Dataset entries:
= = = =
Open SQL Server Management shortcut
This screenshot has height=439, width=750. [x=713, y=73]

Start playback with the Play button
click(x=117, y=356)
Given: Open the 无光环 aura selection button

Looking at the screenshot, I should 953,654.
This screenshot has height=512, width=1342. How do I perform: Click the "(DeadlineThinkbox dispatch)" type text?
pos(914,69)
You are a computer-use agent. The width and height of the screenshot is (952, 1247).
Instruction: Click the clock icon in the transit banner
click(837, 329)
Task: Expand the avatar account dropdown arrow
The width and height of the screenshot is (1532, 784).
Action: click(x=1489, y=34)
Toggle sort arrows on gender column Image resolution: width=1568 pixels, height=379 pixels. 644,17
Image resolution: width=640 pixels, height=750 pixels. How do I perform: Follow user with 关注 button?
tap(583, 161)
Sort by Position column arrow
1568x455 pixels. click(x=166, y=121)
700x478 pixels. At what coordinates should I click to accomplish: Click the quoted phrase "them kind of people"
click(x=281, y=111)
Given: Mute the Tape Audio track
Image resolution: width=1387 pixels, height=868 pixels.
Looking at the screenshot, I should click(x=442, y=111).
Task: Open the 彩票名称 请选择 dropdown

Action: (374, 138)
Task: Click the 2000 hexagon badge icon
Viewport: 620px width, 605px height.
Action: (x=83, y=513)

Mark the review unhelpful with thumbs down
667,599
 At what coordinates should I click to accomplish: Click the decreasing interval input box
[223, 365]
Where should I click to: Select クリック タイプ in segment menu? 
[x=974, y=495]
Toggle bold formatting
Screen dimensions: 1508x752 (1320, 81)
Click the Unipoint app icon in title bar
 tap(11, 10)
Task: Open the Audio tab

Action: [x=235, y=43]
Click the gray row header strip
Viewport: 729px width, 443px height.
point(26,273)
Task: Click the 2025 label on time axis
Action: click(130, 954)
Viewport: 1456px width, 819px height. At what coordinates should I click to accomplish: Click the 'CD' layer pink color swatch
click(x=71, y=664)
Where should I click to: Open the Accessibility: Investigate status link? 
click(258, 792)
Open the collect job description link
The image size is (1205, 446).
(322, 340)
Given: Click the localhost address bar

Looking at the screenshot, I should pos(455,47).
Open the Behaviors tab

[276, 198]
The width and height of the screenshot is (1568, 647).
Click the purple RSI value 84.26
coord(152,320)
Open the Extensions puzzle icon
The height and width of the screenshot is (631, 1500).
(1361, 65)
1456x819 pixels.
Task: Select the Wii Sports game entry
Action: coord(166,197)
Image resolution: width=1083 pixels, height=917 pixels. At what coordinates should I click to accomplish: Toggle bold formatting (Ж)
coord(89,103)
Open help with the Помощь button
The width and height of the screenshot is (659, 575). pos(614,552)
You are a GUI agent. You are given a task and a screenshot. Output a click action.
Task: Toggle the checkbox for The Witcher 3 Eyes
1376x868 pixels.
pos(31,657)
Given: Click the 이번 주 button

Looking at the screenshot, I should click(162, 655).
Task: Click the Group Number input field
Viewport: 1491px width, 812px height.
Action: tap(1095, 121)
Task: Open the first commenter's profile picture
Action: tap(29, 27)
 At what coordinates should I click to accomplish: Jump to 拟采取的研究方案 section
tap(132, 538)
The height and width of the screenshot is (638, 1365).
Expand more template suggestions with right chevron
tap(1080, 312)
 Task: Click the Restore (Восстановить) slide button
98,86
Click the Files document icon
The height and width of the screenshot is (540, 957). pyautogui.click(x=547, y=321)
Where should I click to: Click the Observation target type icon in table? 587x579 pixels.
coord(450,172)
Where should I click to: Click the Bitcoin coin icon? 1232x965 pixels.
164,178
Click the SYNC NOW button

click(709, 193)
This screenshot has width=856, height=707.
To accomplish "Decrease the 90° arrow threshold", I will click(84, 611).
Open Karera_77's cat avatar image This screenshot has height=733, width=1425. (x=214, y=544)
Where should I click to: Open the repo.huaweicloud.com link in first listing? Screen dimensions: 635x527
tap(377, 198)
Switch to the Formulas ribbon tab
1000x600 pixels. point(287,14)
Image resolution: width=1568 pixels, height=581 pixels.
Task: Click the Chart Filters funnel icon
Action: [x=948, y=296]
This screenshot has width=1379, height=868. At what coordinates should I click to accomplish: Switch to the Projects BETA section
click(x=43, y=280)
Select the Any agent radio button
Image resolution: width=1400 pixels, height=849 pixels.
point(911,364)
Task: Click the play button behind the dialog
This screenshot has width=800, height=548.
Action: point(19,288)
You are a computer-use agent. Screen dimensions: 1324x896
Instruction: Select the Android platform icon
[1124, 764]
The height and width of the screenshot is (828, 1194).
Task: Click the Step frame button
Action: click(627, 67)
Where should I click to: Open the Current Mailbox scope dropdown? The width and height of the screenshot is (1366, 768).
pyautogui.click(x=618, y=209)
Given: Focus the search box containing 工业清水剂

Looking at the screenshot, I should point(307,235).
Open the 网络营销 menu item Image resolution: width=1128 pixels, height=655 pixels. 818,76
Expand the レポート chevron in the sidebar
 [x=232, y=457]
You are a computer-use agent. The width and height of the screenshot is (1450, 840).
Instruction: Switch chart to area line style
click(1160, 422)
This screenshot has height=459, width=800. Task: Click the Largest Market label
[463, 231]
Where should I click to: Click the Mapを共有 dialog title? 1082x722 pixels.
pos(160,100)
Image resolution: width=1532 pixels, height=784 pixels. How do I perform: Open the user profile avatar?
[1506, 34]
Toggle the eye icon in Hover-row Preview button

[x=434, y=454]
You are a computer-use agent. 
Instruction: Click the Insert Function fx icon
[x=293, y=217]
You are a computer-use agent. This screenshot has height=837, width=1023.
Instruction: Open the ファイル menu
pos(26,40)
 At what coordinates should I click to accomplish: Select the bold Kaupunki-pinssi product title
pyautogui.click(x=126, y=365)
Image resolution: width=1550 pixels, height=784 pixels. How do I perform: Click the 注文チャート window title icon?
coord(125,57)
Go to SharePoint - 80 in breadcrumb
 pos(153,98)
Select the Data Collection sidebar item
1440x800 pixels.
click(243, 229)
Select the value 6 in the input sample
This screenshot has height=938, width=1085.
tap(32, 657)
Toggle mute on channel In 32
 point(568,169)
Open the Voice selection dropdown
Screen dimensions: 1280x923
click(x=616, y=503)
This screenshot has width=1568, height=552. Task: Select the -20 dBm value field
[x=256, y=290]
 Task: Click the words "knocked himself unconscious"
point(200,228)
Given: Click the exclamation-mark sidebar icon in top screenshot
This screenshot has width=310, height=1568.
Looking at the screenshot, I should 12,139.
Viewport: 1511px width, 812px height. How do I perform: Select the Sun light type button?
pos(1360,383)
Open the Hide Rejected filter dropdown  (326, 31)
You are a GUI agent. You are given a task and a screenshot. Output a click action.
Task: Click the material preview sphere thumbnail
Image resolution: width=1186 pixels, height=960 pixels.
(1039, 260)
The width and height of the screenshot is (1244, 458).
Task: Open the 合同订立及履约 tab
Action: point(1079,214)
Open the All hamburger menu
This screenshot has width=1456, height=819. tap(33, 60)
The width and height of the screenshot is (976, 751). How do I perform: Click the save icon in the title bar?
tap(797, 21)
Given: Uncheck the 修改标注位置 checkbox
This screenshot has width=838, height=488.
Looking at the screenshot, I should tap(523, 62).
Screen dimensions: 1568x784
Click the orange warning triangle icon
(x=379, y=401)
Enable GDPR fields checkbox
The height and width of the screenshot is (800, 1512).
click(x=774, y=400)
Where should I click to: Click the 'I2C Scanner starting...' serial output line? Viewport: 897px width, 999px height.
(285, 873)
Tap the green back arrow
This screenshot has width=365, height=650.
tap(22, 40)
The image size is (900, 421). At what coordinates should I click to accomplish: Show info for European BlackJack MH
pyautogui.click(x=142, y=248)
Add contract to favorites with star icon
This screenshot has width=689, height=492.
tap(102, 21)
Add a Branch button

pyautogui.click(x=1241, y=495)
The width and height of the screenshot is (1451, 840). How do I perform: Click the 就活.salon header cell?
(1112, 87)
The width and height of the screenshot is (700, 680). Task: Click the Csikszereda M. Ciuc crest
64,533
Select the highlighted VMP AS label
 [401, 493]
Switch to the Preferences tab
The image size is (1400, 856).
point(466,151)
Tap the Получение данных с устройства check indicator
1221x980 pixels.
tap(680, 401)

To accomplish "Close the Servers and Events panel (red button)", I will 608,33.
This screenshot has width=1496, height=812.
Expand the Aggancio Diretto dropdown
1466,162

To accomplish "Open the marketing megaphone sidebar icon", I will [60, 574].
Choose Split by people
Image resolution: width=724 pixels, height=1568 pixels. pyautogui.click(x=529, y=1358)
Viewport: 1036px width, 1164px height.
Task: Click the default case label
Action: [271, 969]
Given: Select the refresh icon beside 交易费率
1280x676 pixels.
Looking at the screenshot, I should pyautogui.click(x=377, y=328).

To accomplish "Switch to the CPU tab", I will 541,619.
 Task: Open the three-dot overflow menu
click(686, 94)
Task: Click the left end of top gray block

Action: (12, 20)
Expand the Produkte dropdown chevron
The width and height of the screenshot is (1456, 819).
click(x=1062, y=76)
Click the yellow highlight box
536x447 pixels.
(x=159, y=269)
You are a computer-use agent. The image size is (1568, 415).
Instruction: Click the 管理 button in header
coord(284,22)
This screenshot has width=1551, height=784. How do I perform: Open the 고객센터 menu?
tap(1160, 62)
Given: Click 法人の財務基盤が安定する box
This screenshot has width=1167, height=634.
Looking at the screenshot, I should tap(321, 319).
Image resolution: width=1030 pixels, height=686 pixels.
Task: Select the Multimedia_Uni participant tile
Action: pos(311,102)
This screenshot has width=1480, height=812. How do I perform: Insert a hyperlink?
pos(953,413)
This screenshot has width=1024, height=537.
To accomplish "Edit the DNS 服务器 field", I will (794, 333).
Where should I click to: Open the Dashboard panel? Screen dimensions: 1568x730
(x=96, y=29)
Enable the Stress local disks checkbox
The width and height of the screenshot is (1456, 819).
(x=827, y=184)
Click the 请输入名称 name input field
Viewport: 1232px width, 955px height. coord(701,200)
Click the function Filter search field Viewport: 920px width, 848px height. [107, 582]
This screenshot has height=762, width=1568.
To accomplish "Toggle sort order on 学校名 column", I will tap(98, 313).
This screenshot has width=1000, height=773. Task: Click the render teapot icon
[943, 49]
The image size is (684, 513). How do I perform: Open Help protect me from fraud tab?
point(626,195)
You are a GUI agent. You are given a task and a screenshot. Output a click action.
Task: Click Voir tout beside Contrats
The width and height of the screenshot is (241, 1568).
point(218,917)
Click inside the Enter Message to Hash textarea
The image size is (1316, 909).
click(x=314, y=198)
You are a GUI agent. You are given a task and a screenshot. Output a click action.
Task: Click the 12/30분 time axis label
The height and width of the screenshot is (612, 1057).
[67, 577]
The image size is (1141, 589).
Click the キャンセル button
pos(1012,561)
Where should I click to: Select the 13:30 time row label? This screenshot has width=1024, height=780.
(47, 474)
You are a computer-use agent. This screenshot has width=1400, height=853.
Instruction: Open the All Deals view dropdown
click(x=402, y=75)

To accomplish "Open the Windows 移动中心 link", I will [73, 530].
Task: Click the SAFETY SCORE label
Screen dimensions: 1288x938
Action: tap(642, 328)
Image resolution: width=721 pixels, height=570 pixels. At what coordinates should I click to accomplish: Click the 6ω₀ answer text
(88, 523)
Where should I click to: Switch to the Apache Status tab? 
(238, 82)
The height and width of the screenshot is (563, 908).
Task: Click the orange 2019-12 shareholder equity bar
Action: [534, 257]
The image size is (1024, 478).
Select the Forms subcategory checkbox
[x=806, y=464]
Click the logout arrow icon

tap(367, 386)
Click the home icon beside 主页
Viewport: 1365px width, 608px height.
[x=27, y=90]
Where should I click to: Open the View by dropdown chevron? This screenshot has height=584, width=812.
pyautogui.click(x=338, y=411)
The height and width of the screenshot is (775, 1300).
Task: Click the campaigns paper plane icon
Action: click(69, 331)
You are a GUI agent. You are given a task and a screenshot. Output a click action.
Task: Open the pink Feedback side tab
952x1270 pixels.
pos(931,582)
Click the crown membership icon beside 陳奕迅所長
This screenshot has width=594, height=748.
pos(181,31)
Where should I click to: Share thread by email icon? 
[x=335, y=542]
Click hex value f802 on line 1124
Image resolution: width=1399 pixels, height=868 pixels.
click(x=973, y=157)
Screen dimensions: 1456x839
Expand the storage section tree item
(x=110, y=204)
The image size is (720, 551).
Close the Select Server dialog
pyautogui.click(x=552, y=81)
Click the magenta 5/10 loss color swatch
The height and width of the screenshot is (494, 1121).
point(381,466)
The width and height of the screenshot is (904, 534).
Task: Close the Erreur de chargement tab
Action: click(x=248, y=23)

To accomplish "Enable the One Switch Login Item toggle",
= = = =
(WRITTEN EXERCISE):
Reproduce the listing word for word, from the line with "Task: Click the Restore" up to and including the line with "Action: point(19,288)".

(RIGHT ANSWER):
 Task: Click the Restore (Восстановить) slide button
98,86
Click the Files document icon
The height and width of the screenshot is (540, 957). pyautogui.click(x=547, y=321)
Where should I click to: Click the Observation target type icon in table? 587x579 pixels.
coord(450,172)
Where should I click to: Click the Bitcoin coin icon? 1232x965 pixels.
164,178
Click the SYNC NOW button

click(709, 193)
This screenshot has width=856, height=707.
To accomplish "Decrease the 90° arrow threshold", I will click(84, 611).
Open Karera_77's cat avatar image This screenshot has height=733, width=1425. (x=214, y=544)
Where should I click to: Open the repo.huaweicloud.com link in first listing? Screen dimensions: 635x527
tap(377, 198)
Switch to the Formulas ribbon tab
1000x600 pixels. point(287,14)
Image resolution: width=1568 pixels, height=581 pixels.
Task: Click the Chart Filters funnel icon
Action: [x=948, y=296]
This screenshot has width=1379, height=868. At what coordinates should I click to accomplish: Switch to the Projects BETA section
click(x=43, y=280)
Select the Any agent radio button
Image resolution: width=1400 pixels, height=849 pixels.
point(911,364)
Task: Click the play button behind the dialog
This screenshot has width=800, height=548.
Action: point(19,288)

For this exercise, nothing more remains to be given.